Parsifal: I scarcely move, yet already it seems I have travelled far.

Gurnemanz: You see, my son, here time becomes space.

So what is so great about the Syberberg film? It’s hard to pin down. I think mostly it is the acting. In particular Edith Clever, the German actress who plays Kundry, the tormented, schizophrenic woman at the center of the opera, is wonderful. Using close-ups, film is able to capture the emotions of her and the other actors much better than can be done on the operatic stage. So, despite all the tackiness and weirdness of this production, it is nevertheless a moving experience and, perhaps because Wagner’s opera is so strange to begin with, the extraneous elements don’t seem to distract from the performance.

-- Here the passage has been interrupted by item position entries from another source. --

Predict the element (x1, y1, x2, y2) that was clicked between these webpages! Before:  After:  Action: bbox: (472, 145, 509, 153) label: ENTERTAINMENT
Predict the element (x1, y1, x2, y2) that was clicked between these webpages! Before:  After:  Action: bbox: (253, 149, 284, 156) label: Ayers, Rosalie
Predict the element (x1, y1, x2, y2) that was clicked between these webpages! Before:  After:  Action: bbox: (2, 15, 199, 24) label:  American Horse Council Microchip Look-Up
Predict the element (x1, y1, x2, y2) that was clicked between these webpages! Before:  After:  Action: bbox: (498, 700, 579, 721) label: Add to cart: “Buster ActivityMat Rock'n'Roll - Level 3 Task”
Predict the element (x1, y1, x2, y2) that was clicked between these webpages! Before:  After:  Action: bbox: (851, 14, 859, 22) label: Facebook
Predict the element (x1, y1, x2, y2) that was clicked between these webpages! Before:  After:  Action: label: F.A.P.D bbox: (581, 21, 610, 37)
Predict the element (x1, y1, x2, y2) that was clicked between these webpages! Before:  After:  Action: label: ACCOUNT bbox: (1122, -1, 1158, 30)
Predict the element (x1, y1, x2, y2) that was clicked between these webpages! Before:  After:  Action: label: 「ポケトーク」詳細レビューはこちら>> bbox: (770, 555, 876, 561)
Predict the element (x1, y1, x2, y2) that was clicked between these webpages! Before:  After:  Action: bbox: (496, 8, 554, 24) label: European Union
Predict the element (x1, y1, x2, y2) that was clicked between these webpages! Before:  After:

I would like to see more operas on film. Not films of opera performances (though these are enjoyable too and some are on YouTube), but movies with real actors. Just as Tolkien had to wait for advances in movie special effects and Peter Jackson for his Ring to be filmed, perhaps the apotheosis of Wagner’s Ring will be found in the modern cinema. Through the magic of CGI maybe one day we will see the Rhinemaidens swimming around the Rhinegold as Wagner envisioned the scene in his mind originally.